Resurrection Band chronology
| Colours (1980) | Mommy Don't Love Daddy Anymore (1981) | D.M.Z. (1982) |

= Mommy Don't Love Daddy Anymore =

Mommy Don't Love Daddy Anymore is the fourth album by American Christian rock band Resurrection Band, released in 1981.

Professional ratings
Review scores
| Source | Rating |
| CCM Magazine |  |

==Recording history==
Resurrection Band's move toward a more pop-influenced hard rock sound is solidified on this release, which in many ways is a continuation of the lyrical themes and musical sounds first expressed on Colours. A small hint of the band's future incorporation of new wave keyboard stylings can also be heard on the closing track, "Lovin' You."
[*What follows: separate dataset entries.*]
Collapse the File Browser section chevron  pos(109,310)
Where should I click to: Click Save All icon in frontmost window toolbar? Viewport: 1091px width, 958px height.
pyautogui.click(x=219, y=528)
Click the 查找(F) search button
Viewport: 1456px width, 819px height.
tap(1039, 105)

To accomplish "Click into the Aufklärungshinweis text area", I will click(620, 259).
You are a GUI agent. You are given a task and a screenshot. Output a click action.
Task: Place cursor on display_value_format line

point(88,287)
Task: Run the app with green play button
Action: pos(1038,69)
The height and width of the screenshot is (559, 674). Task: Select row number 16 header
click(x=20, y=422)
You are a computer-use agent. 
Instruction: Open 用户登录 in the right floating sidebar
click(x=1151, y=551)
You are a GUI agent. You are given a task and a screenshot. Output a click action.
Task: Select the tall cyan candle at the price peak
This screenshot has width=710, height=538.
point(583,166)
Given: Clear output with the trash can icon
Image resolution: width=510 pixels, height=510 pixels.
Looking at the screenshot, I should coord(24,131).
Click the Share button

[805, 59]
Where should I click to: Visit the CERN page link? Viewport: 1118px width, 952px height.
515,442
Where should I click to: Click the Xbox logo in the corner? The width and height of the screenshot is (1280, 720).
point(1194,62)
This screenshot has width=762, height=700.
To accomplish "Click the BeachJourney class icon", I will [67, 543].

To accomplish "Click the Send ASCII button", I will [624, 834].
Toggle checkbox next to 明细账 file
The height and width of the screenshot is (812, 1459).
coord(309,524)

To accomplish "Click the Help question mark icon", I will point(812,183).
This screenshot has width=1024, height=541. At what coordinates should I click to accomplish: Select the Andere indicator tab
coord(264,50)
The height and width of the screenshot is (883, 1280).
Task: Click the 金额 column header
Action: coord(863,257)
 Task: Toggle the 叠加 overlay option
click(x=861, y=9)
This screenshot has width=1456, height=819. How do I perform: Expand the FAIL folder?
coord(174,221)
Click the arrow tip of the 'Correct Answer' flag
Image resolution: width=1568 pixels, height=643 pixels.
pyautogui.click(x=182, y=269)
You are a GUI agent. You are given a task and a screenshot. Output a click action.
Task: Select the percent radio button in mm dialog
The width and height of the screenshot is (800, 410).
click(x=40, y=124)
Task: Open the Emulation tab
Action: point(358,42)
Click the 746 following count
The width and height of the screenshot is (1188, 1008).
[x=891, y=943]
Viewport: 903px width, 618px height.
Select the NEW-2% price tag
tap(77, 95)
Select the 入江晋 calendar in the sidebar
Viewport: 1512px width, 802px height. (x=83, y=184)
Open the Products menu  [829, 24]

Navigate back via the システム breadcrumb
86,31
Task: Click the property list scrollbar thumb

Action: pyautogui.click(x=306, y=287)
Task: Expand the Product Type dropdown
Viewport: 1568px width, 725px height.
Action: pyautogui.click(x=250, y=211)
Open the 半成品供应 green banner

Once again, social issues ("Elevator Muzik" humorously trashes American materialism, "The Chair" addresses the plight of paraplegics, and the title track deals with the destructive effects of divorce on children), spiritual struggles ("The Crossing," "Alienated" and "Can't Do It on My Own") and evangelistic challenges to the listener ("First Degree Apathy" and "Stark/Spare") dominate the songs on the record. Along with Colours and Awaiting Your Reply, Mommy Don't Love Daddy Anymore is considered by many music critics to be among Resurrection Band's finest work, and was immediately recognized as such by the leading alternative Christian music magazine at the time, Harvest Rock Syndicate, which awarded the album five stars.

This album was re-released in 2005 by Retroactive Records.

==Track listing==
All songs written by Glenn Kaiser unless otherwise noted
1. "Stark/Spare" (Kaiser, Stu Heiss) – 3:42
2. "Elevator Muzik" – 1:55
3. "Alienated" – 2:02
4. "Can't Get You Outta My Mind" – 2:52
5. "The Chair" – 5:06
6. "Can't Do It on My Own" – 2:50
7. "First Degree Apathy" – 3:03
8. "Mommy Don't Love Daddy Anymore" (Kaiser, Jon Trott) – 3:53
9. "The Crossing" (Kaiser, Trott) – 3:48
10. "Little Children" – 2:36
11. "Lovin' You" – 3:29

==Personnel==
- Glenn Kaiser - vocals, guitars, keyboards, lead guitar (4, 5, 9)
- Wendi Kaiser - vocals
- Stu Heiss - lead guitar, keyboards
- Jim Denton - fretless bass, synthesizer
- John Herrin - drums
- Tom Cameron - lead snoring

==Production==
- Producer - Resurrection Band
- Engineer - Phil Bonanno
- Mixers - Phil Bonanno, Roger Heiss and Resurrection Band
- Album cover concept - JPUSA Graphics
- Outside cover art - Janet Cameron
- Inside art and layout - Dick Randall

==Artwork==
- Wendi Kaiser is pregnant with her and Glenn's second child in her photo on the back cover of the album.
- Graphic artist Dick Randall also posed for the cover painting with his wife, Arnie.
- The little boy on the cover and gatefold is Rick Williams, the nephew of Glenn & Wendi Kaiser and John and Tina Herrin.
- This is the last Resurrection Band album to be released with a gatefold cover.